▶ Your instructions
Please reproduce the material below word for word, from its first line through the line that contains "tap(97, 24)", including both of those lines.

▶ Input records
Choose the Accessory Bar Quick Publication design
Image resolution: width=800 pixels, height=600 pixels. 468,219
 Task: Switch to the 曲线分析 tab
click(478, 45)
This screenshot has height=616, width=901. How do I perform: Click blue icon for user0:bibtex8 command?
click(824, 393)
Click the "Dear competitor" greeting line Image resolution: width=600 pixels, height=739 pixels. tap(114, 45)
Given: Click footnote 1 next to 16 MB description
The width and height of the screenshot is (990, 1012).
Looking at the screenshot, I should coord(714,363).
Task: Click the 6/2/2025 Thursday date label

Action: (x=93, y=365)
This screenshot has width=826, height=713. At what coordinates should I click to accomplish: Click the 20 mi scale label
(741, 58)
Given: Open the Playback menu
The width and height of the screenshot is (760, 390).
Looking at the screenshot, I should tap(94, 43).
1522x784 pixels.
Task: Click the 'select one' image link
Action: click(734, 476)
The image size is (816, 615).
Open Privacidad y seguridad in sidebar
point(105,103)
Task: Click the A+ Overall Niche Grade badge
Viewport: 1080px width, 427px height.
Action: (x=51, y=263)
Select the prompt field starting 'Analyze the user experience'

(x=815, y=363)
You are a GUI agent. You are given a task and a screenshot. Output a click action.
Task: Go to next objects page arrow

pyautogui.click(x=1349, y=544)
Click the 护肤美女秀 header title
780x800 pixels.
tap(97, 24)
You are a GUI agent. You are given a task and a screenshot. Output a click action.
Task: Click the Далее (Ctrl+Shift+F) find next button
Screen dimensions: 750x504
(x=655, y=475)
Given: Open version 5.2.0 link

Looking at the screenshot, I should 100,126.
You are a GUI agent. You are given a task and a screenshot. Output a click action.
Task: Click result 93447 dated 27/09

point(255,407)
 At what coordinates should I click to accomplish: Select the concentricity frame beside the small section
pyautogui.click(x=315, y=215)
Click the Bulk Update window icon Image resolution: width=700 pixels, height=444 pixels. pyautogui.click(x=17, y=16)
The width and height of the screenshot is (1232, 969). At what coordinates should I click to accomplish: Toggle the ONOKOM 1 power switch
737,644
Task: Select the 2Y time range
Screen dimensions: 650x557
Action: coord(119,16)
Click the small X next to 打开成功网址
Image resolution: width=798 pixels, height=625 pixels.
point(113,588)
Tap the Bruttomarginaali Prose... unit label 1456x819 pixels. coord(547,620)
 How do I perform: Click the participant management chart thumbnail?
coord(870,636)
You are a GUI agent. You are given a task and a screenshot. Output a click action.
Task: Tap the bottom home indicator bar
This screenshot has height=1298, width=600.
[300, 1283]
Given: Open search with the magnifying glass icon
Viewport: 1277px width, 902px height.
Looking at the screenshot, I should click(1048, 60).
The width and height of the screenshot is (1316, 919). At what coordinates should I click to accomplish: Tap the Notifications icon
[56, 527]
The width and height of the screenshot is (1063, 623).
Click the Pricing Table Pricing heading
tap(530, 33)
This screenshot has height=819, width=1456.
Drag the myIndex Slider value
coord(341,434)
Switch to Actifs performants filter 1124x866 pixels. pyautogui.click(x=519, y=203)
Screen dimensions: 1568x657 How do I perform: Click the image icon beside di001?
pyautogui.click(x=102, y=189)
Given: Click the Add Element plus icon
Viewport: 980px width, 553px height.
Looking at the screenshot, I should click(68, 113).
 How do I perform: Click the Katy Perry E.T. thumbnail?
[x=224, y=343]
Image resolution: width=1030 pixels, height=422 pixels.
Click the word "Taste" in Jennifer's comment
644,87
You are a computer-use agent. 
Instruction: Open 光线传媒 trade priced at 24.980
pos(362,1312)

▶ Completed exercise
Choose the Accessory Bar Quick Publication design
Image resolution: width=800 pixels, height=600 pixels. 468,219
 Task: Switch to the 曲线分析 tab
click(478, 45)
This screenshot has height=616, width=901. How do I perform: Click blue icon for user0:bibtex8 command?
click(824, 393)
Click the "Dear competitor" greeting line Image resolution: width=600 pixels, height=739 pixels. tap(114, 45)
Given: Click footnote 1 next to 16 MB description
The width and height of the screenshot is (990, 1012).
Looking at the screenshot, I should coord(714,363).
Task: Click the 6/2/2025 Thursday date label

Action: (x=93, y=365)
This screenshot has width=826, height=713. At what coordinates should I click to accomplish: Click the 20 mi scale label
(741, 58)
Given: Open the Playback menu
The width and height of the screenshot is (760, 390).
Looking at the screenshot, I should tap(94, 43).
1522x784 pixels.
Task: Click the 'select one' image link
Action: click(734, 476)
The image size is (816, 615).
Open Privacidad y seguridad in sidebar
point(105,103)
Task: Click the A+ Overall Niche Grade badge
Viewport: 1080px width, 427px height.
Action: (x=51, y=263)
Select the prompt field starting 'Analyze the user experience'

(x=815, y=363)
You are a GUI agent. You are given a task and a screenshot. Output a click action.
Task: Go to next objects page arrow

pyautogui.click(x=1349, y=544)
Click the 护肤美女秀 header title
780x800 pixels.
tap(97, 24)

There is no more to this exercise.